Takeaway: In this article, I recommend that you use composite primary keys for child tables in composite relationships. If a child record is part of its parent record, then the parent’s primary key should be part of its child’s primary key.
That means that this:
create table CD ( CDId int identity, Name nvarchar(max), Artist nvarchar(max), Genre nvarchar(max), primary key (CDId) ) create table Track ( CDId int references CD(CDId), TrackId int, Name nvarchar(max), primary key (CDId, TrackId) ) |
… is better than this:
create table CD ( CDId int identity, Name nvarchar(max), Artist nvarchar(max), Genre nvarchar(max), primary key (CDId) ) create table Track ( TrackId int identity, CDId int references CD(CDId), TrackNumber int, Name nvarchar(max), primary key (TrackId) ) |
First some definitions, and then I’ll briefly describe the benefits of this practice.
Composite Relationship
I’m using the UML definitions when I talk about these relationships. Composite relationships between two tables occur when a child points to a parent and when the child is considered part of the parent. A quick test for this relationship is to ask whether records are deleted when the parent is. Or you can ask whether an object gets copied when the parent does. Track-CD is a good example of an composite relationship. Other examples might be Department-Company or SalesOrderDetail-SalesOrderHeader .
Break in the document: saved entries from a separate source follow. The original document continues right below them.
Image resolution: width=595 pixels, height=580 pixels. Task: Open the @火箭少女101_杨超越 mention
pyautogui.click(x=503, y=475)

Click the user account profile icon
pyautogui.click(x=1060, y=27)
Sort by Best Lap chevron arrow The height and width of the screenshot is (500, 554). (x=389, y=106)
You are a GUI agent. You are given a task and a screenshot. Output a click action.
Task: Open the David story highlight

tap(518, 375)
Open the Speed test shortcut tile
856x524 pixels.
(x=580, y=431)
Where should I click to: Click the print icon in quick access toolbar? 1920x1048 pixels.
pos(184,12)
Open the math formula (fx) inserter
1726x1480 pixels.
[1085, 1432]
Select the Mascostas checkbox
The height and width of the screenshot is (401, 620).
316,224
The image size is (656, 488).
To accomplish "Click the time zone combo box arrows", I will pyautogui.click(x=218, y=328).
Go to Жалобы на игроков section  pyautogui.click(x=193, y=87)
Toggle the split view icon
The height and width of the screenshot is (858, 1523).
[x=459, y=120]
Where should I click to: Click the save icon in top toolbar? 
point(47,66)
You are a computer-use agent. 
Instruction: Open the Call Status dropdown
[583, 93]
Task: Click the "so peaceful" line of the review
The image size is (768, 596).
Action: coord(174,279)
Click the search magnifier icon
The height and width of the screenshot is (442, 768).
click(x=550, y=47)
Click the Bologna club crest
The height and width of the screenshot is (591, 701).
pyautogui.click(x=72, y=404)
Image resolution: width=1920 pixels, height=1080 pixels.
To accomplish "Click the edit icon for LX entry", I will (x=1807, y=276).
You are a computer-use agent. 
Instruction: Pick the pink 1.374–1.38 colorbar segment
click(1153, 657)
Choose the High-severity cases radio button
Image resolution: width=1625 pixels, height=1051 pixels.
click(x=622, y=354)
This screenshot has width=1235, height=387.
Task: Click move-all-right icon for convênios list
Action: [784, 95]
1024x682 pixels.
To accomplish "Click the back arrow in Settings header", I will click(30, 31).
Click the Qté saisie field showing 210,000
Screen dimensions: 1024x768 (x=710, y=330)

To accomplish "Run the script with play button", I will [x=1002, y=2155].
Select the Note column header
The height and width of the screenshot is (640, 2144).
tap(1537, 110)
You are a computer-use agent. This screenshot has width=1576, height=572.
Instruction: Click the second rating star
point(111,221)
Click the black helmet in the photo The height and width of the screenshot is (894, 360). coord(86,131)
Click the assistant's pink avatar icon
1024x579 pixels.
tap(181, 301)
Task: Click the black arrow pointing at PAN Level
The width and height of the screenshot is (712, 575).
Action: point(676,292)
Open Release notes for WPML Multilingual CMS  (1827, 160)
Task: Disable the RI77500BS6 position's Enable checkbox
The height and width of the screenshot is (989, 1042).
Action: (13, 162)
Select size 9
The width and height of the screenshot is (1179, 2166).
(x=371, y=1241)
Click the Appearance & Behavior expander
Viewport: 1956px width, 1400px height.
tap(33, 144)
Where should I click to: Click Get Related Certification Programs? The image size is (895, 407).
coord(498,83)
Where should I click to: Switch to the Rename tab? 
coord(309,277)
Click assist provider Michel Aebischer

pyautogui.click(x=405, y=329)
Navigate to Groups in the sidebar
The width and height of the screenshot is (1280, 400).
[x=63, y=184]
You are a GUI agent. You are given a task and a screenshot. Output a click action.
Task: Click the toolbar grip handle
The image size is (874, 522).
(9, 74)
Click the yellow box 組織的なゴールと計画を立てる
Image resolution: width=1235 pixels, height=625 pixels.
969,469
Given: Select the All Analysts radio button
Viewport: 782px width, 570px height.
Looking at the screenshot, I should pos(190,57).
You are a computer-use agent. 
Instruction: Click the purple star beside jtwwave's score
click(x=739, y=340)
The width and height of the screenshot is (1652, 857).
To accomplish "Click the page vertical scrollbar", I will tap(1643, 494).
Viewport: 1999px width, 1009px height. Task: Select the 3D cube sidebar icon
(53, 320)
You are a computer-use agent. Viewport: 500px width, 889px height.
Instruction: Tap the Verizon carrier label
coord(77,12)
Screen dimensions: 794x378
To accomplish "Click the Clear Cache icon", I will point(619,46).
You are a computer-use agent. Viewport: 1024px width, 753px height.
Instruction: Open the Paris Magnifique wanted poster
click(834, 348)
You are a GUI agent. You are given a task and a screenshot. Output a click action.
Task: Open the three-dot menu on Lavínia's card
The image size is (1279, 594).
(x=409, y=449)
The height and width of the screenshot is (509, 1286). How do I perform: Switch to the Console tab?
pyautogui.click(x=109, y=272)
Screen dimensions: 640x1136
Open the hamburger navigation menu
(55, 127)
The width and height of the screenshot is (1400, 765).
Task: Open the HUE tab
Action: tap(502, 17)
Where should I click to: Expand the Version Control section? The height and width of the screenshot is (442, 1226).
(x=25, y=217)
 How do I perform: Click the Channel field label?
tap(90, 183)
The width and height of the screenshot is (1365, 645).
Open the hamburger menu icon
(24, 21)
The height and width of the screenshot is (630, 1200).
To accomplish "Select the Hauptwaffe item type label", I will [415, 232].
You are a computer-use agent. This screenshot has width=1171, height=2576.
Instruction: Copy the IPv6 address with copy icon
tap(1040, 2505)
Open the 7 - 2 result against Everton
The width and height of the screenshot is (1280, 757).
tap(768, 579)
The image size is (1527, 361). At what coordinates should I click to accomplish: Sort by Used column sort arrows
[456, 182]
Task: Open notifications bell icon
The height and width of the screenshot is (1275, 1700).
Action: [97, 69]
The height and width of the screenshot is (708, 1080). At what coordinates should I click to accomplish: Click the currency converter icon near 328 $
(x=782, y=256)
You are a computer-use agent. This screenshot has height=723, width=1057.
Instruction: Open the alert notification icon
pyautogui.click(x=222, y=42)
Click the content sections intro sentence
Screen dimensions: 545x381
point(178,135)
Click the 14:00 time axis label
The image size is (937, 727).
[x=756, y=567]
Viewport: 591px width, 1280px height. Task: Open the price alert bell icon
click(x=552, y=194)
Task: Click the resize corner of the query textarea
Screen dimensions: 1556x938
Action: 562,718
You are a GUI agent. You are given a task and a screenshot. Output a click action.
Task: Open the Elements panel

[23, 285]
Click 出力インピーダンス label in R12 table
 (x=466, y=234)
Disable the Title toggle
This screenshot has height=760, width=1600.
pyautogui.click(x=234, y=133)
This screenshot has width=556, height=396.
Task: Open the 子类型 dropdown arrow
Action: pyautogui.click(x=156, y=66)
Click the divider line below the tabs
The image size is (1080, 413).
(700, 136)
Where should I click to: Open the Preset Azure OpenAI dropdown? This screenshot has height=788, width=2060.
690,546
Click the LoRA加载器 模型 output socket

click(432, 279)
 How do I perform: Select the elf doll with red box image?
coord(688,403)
Relationships That Are Not Composite
For contrast, some relationships that are not composite include aggregation, association or dependency relationships. For example, the driver-vehicle relationship is not an composite relationship. It’s a “has a” relationship. Both vehicles and drivers have their own life cycle and it’s common for vehicles to change owners.
Benefits
Since the child records live and die (and get copied) with the parent record, it makes sense to have the parent PK column be the first column of a child’s primary key. The values of the child’s primary key almost never change. Some other benefits:
- Index lookups and index scans become more efficient.
- When you extend this practice to children of children, it’s even better. You have the opportunity for less joins on many queries.
- The SQL you have to write turns out so much cleaner. I hinted about that here: My Favourite Data Modelling Example.
- In some cases business rules can be enforced that couldn’t before.
- Delete statements and purge strategies become simpler.
Is This Obvious?
Maybe when you read the Track-CD example above, it was obvious to you that the first example is better. But I see the second example way too often. So often that I felt it deserved a blog post.
If you want, you can look for this stuff in your own tables to double check. Try this out a couple times:
- Find a foreign key somewhere in your database.
- Is the relationship enforced by the foreign key an composite relationship? In other words, is one record part of the record it refers to? (e.g. Tracks are a part of their CDs)
- Then are the foreign key columns part of the primary key? I hope so.